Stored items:

________________________________________

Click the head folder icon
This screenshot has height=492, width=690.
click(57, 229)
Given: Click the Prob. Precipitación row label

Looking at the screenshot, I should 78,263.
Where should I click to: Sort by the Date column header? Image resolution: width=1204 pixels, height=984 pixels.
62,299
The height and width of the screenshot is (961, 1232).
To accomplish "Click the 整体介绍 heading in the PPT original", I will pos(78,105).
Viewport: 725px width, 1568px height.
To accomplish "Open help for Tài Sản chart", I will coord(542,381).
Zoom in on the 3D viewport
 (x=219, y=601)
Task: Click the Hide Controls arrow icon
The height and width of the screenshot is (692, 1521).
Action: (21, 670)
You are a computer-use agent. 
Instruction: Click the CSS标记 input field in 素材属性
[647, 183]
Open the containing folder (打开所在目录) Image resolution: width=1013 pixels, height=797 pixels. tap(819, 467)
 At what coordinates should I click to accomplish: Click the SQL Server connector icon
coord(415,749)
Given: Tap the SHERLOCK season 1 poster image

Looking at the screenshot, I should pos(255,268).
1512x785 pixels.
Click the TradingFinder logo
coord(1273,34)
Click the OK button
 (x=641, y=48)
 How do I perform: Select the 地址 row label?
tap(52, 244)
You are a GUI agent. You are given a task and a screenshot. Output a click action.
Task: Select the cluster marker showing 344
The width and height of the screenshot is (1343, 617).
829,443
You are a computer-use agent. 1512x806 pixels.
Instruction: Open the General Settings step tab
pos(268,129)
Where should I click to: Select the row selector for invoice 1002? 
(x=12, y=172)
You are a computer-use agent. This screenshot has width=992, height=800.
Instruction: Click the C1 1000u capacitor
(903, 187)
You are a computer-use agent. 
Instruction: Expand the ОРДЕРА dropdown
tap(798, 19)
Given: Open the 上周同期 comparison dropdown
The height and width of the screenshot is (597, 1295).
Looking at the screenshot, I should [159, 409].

________________________________________

*YOUR TASK*
Copy whichever lines of the records above contain the word "computer".

*OUTPUT OF THE EXERCISE*
You are a computer-use agent. 
You are a computer-use agent. 1512x806 pixels.
You are a computer-use agent. This screenshot has width=992, height=800.
You are a computer-use agent. 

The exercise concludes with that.